Review mentioning the use of in vivo-jetPEI : MiR-25, which shares the seed sequence with miR-92a, is upregulated in the failing heart, and its inhibition by antagomiRs (300 µg per mouse; diluted in in vivo-jetPEI solution) improved cardiac function, improved survival, and halted established heart failure in a mouse model.

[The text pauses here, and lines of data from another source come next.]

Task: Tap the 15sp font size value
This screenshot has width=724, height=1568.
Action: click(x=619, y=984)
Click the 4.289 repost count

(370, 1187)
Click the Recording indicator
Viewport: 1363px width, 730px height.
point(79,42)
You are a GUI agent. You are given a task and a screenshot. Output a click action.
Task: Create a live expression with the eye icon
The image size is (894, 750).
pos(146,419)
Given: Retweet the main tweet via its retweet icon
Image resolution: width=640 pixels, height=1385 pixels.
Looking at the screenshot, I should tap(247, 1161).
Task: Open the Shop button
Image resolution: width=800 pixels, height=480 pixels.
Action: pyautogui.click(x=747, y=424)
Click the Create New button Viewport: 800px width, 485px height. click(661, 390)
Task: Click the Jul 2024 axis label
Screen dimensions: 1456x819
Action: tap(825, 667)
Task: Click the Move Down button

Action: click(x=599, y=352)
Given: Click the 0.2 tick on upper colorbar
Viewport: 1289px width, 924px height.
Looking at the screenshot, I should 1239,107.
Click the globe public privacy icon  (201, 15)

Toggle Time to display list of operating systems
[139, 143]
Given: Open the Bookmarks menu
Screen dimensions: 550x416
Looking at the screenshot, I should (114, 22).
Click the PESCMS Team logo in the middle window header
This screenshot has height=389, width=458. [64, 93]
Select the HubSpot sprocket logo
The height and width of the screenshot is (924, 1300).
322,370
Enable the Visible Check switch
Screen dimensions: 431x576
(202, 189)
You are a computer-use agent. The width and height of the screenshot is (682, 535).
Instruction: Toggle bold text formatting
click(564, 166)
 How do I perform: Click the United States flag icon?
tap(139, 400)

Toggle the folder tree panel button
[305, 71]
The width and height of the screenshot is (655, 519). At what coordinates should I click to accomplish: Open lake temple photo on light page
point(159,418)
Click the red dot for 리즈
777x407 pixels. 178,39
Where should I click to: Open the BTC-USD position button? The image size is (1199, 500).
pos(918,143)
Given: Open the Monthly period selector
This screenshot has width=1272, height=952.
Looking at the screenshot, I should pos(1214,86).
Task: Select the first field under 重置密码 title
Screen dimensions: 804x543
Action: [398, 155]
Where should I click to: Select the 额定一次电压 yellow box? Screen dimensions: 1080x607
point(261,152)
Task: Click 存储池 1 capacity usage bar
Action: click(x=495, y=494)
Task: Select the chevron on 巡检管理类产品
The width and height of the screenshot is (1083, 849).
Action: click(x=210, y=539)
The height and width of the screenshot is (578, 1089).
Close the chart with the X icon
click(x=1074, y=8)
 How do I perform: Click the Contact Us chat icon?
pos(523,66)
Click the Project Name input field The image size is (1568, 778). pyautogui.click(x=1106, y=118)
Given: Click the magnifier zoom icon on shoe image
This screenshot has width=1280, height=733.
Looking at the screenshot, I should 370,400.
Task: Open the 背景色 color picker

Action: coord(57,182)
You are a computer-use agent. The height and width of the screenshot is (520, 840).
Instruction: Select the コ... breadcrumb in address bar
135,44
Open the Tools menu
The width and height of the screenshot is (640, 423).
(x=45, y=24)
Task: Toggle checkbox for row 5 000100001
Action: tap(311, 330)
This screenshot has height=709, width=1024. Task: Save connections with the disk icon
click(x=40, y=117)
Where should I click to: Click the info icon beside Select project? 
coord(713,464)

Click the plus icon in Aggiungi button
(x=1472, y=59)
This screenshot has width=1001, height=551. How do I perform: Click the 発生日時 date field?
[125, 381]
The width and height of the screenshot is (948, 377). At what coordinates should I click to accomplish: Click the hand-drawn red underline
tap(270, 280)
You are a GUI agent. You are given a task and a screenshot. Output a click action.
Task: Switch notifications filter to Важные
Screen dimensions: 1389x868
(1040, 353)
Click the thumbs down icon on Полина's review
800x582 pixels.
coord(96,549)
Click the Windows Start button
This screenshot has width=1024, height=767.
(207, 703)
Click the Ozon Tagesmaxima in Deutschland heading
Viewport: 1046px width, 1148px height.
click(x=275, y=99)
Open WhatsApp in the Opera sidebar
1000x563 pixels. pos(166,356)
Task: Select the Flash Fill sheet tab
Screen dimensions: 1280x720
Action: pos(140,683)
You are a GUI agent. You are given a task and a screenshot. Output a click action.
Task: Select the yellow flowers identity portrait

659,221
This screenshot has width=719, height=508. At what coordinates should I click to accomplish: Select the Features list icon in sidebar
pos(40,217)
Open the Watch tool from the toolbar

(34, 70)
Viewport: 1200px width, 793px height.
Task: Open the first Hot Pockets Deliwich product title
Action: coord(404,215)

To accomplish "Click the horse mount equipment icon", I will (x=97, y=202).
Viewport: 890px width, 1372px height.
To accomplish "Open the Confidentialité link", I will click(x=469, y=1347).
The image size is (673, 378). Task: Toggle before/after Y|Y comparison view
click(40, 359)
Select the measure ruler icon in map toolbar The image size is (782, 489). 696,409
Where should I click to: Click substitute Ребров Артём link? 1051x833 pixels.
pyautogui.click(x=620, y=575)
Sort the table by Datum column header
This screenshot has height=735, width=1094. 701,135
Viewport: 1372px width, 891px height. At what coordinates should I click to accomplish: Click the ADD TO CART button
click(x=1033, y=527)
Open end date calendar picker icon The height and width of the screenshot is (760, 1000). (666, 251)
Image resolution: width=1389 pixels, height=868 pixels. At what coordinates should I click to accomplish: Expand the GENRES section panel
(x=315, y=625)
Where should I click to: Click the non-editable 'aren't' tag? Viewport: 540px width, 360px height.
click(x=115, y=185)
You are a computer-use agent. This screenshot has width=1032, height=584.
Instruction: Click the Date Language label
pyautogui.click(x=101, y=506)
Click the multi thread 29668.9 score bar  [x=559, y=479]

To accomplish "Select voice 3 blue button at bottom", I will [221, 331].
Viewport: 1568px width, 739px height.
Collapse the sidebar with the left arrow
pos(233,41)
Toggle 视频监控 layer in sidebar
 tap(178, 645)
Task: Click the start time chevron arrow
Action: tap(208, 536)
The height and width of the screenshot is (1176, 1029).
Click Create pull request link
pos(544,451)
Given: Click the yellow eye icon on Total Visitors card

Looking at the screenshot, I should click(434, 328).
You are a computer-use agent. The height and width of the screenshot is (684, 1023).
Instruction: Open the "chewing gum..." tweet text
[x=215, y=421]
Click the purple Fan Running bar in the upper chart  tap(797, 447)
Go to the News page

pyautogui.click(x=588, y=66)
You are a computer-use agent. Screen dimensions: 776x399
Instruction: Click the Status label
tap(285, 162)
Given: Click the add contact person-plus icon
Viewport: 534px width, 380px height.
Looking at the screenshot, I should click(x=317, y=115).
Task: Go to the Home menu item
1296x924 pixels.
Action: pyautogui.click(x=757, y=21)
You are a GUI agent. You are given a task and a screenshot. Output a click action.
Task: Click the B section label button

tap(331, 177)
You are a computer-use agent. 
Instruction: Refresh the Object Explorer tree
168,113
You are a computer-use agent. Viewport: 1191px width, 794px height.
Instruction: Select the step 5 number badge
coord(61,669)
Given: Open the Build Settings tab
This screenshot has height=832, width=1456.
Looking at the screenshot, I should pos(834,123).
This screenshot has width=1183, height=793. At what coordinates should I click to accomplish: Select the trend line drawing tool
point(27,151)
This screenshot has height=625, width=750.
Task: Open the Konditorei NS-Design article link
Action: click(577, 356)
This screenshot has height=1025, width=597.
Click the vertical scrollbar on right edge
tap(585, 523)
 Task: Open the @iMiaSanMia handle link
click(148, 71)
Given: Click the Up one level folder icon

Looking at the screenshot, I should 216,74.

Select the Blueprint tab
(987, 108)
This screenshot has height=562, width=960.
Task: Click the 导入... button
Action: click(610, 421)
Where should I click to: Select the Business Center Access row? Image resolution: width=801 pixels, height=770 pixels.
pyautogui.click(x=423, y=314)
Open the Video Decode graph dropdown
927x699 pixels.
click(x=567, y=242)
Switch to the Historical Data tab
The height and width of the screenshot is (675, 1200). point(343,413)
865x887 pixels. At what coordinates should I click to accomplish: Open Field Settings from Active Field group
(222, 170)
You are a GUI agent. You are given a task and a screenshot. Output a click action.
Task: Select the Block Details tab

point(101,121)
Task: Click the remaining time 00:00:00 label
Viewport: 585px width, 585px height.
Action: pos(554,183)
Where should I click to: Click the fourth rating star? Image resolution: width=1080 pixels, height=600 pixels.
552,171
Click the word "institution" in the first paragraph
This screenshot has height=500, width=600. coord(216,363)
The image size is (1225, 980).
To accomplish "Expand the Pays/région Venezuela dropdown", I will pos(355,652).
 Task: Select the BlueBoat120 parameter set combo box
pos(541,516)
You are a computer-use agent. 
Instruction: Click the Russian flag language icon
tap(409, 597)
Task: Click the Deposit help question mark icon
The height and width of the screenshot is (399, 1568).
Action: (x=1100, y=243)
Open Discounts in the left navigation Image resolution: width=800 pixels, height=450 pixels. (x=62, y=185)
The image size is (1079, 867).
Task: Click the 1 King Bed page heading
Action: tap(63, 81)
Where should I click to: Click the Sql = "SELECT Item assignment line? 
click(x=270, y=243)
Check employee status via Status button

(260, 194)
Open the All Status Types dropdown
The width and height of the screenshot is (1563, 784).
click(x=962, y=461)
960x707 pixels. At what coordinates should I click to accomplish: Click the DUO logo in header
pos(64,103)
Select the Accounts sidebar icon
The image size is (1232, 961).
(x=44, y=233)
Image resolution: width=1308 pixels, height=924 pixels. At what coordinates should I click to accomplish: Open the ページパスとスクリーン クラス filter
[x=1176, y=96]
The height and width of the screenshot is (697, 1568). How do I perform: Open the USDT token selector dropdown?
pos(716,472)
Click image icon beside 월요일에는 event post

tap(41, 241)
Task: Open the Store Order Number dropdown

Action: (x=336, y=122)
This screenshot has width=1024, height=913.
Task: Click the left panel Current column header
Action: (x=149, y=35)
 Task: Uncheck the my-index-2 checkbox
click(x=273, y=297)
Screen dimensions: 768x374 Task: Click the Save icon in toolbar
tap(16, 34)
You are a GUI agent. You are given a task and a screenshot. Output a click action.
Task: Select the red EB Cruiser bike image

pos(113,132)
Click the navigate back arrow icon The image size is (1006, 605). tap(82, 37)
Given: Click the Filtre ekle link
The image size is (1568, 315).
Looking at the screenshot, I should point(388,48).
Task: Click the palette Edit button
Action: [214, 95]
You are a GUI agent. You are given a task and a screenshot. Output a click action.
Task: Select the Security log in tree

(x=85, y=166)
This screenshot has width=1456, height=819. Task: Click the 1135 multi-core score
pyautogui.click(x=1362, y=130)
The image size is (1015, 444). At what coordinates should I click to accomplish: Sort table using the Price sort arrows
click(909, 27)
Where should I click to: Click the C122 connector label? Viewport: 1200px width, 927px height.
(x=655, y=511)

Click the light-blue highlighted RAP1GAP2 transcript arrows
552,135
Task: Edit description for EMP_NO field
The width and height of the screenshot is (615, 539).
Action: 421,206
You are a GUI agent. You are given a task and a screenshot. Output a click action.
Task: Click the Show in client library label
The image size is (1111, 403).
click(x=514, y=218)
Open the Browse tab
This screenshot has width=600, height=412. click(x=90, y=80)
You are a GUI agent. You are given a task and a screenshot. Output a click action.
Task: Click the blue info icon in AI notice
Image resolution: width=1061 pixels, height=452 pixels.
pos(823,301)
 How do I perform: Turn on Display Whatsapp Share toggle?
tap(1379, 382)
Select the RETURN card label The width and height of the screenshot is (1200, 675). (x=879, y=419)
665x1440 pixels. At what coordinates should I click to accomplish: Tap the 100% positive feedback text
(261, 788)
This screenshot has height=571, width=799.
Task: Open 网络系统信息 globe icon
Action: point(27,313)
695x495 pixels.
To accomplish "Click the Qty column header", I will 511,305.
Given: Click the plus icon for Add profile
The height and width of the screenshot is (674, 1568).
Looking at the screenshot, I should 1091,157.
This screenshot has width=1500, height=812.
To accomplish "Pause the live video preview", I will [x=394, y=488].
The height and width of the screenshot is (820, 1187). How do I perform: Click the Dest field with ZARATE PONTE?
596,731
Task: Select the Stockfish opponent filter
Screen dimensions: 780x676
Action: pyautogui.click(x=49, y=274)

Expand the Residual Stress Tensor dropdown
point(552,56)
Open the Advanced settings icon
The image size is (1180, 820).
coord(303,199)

Noncoding RNAs have been shown to exert important physiological and pathophysiological functions. Various studies suggest that modulating noncoding RNAs may provide a therapeutic option. Noncoding RNAs comprise small RNAs, mainly microRNAs, and long noncoding RNAs. MicroRNAs postranscriptionally regulate gene expression pattern by binding to the 3'untranslated region of a given target mRNA, thereby blocking protein translation or inducing its degradation. Long noncoding RNAs on the contrary have more diverse functions acting as epigenetic regulators, molecular scaffolds, or decoys. In this article, we summarize examples of microRNAs and long noncoding RNAs, which might be promising novel targets for treatment of cardiovascular diseases, such as heart failure, acute myocardial infarction, fibrosis, as well as atherosclerosis. Furthermore, we give insights into the available tools to inhibit or overexpress noncoding RNAs and discuss the challenges for translation. Strategies for improving RNA therapeutics and reducing toxicity, for example, by augmenting tissue specificity or cellular uptake will be discussed.